Musiktheater

Opulenz des Absurden

Der italienische Regisseur Romeo Castellucci bei der Ruhrtriennale 2014
Der italienische Regisseur Romeo Castellucci bei der Ruhrtriennale 2014 © dpa / Caroline Seidel
Von Stefan Keim · 06.09.2014
Auf der Ruhrtriennale 2014 ist Romeo Castellucci gleich zweimal vertreten: Nach seiner Interpretation von "Sacre du printemps" begeisterte er am Samstagabend auch mit "Neither", dem radikalen Stück der beiden Operngegner Morton Feldman und Samuel Beckett.
Reduzierter kann Musiktheater nicht sein. Morton Feldmans "Neither" dauert eine Stunde, hat keine Handlung, sanfte Dissonanzen sorgen für reibungsvolle Schwebezustände.

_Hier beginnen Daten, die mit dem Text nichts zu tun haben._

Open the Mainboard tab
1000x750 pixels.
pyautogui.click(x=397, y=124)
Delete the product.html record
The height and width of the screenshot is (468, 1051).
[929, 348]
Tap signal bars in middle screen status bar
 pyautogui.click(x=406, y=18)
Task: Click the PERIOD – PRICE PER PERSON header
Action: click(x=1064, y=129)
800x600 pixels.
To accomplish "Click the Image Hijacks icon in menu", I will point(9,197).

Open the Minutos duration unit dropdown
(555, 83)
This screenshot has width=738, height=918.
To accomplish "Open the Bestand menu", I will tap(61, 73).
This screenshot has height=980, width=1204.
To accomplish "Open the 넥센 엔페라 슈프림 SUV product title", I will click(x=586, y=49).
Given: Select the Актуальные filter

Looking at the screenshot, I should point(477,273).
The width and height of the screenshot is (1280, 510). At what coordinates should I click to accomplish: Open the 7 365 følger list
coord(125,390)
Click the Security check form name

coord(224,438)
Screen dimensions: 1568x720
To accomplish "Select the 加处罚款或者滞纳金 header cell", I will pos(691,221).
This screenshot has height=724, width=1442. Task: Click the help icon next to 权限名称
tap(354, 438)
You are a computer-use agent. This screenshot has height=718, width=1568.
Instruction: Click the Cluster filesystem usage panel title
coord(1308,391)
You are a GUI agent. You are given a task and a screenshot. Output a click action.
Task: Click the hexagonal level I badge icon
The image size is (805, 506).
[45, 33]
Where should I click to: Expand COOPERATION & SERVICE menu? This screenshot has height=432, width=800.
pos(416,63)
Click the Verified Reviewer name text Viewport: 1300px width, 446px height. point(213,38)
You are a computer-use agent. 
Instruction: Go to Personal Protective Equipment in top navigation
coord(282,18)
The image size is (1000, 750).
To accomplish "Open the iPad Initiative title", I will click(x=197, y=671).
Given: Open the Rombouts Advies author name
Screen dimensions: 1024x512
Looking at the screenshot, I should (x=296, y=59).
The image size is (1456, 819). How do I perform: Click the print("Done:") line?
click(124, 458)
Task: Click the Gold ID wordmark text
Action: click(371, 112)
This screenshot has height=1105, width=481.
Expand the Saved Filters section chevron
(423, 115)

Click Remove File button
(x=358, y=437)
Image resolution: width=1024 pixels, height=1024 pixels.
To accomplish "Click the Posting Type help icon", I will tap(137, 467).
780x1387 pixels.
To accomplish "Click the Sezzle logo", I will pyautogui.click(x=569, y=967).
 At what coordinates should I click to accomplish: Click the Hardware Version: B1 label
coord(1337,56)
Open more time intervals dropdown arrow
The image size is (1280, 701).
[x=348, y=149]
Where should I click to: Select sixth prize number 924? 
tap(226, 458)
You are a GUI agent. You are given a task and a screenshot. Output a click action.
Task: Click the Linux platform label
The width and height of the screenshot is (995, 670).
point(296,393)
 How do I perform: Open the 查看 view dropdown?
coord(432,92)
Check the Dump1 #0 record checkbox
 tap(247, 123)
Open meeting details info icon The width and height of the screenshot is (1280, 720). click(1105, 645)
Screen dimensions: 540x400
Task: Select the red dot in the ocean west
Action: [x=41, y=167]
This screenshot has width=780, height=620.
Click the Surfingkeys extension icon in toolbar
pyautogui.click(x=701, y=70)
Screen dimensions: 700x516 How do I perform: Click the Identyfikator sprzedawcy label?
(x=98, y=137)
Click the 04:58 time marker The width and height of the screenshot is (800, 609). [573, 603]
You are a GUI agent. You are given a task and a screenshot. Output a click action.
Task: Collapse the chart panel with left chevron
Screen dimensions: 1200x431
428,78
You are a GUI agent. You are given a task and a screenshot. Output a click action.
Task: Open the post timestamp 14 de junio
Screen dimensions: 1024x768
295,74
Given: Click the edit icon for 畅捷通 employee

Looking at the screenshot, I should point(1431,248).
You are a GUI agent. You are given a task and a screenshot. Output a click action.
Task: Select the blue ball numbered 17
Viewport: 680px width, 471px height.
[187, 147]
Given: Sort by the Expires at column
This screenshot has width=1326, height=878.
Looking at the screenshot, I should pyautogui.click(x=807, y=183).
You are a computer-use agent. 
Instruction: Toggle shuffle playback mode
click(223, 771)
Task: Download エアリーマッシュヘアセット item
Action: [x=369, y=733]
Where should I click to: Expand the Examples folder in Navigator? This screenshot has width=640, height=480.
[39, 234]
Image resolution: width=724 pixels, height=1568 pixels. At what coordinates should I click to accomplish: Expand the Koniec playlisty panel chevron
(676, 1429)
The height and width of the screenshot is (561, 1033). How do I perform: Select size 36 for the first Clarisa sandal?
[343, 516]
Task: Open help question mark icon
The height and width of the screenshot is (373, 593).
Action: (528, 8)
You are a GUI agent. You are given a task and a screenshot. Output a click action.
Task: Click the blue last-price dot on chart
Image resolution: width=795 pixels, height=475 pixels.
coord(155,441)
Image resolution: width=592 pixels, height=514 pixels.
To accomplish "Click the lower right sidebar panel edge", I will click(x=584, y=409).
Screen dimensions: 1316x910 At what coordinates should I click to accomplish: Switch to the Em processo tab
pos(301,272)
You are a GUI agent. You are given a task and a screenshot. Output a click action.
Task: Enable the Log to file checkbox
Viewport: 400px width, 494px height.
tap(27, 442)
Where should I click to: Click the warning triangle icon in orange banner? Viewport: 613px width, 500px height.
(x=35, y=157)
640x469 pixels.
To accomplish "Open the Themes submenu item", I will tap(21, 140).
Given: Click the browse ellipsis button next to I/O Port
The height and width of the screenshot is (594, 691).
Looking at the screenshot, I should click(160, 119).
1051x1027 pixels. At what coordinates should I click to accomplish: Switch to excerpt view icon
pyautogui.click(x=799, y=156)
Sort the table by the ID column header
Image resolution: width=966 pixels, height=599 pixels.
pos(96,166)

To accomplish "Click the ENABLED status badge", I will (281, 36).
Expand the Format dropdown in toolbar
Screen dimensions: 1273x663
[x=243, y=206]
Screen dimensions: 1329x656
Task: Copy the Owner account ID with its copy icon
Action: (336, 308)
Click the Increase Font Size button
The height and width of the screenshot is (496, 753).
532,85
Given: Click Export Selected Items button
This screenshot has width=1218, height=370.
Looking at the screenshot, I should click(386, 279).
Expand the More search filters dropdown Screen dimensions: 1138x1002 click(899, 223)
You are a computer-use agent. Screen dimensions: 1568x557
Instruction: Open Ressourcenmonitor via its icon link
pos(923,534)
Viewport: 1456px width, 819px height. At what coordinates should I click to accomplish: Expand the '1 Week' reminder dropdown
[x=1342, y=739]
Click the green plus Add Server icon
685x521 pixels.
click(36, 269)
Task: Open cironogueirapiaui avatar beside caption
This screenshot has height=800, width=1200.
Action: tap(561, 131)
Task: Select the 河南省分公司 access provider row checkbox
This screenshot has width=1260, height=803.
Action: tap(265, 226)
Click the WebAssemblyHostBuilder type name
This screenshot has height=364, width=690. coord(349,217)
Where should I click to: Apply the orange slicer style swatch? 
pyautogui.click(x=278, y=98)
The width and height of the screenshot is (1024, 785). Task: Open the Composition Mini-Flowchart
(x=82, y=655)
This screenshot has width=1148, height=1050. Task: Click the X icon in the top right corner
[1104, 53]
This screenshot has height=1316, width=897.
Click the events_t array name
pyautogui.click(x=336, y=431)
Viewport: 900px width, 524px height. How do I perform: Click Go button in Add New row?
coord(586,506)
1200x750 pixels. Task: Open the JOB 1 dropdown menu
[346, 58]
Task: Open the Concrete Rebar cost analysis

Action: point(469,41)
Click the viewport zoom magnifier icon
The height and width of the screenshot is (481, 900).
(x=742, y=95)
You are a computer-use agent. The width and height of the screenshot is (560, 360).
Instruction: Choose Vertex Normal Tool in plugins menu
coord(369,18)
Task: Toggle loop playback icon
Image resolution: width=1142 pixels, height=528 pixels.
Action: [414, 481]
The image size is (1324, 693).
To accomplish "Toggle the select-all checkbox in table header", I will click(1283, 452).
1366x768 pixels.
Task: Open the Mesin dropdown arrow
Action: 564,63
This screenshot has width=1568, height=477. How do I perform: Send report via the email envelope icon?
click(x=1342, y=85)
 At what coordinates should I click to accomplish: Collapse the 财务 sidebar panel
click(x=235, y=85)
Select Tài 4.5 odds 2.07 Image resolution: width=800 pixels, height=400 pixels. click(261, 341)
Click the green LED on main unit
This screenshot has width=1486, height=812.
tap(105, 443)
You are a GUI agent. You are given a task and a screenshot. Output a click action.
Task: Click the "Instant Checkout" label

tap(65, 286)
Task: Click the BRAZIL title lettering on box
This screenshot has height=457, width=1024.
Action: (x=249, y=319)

Samuel Becketts "Libretto" besteht aus einer Postkarte, der Gesang ohnehin nur aus Vokalisen. Das philosophische, stille Werk hat der italienische Festivaldarling Romeo Castellucci nun bei der Ruhrtriennale mit seiner opulenten Überwältigungsästhetik als absurden Bildertaumel inszeniert.
Erst packt Castellucci mal wieder den Zeigefinger aus. In einem stummen Vorspiel mit erklärenden Übertiteln zeigt der Physiker Erwin Schrödinger sein berühmtes Gedankenexperiment. Eine Katze sitzt in einer Kiste gemeinsam mit einem Gift, das sie irgendwann töten könnte. Ohne hinein zu sehen, weiß niemand, ob das Tier tot oder lebendig ist. Es ist also wissenschaftlich gesehen "neither". Dann setzt die Musik ein.
Grandios düstere Bilder
Den Riesenraum der Bochumer Jahrhunderthalle bespielt Romeo Castellucci mit grandios düsteren Bildern, die manchmal auf dem schmalen Grat zum Kitsch balancieren. Menschen erstechen sich, Gangster und Polizisten suchen nach einem Kind und seinem rätselhaften "Samen", eine Darth-Vader-Puppe in Kindergröße steht auf der Bühne und spuckt Rauch. Eine weitere Puppe wird seziert, wobei sich die Ärzte effektvoll Blut auf die weißen Kittel schmieren, und dann zu Grabe getragen. Plötzlich nähert sich eine Eisenbahn aus dem Bühnendunkel, scheint vor der ersten Reihe nicht stoppen zu wollen, dann bewegt sich der Zuschauerblock überraschend nach hinten. Solche Effekte mit Podesten auf Schienen hat es schon oft bei der Ruhrtriennale gegeben, Jürgen Flimm hat sie damals selbstironisch als "Fahrgeschäft" bezeichnet.
Castellucci lässt nichts aus
Es gibt Kinder, eine Katze, einen Hund und ein Pferd namens Senor Santos auf der Bühne. Der Eisenbahn-Effekt zitiert den berühmten Stummfilm „Die Ankunft eines Zuges auf dem Bahnhof in La Ciotat" der Lumière-Brüder, aus dem laut Legende die Zuschauer aus Angst vor der nahenden Lok flohen.
Es gab wohl bisher keine so unterhaltsame Aufführung von "Neither", zumal Castellucci einige betörende Bilder gelingen. Einmal beleuchtet er die Jahrhunderthalle nur von außen durch die Dachfenster mit milchig weißem Licht. Aber seine Bilder sind auch aufdringlich und eitel, Morton Feldmans Musik wird zum Soundtrack degradiert. Man muss schon fast die Augen schließen, um mitzubekommen, wie feinsinnig Emilio Pomárico die ausgezeichneten Duisburger Philharmoniker dirigiert, wie er die Partitur atmen lässt und ihr rhythmische Struktur verleiht.
Laura Aikin, die "Neither" schon in Katie Mitchells konzentrierter Berliner Inszenierung sang, lässt die vielen hohen Töne auch in Bochum schwerelos schimmern und fügt sich darstellerisch in Castelluccis barocken Bilderbombast ein.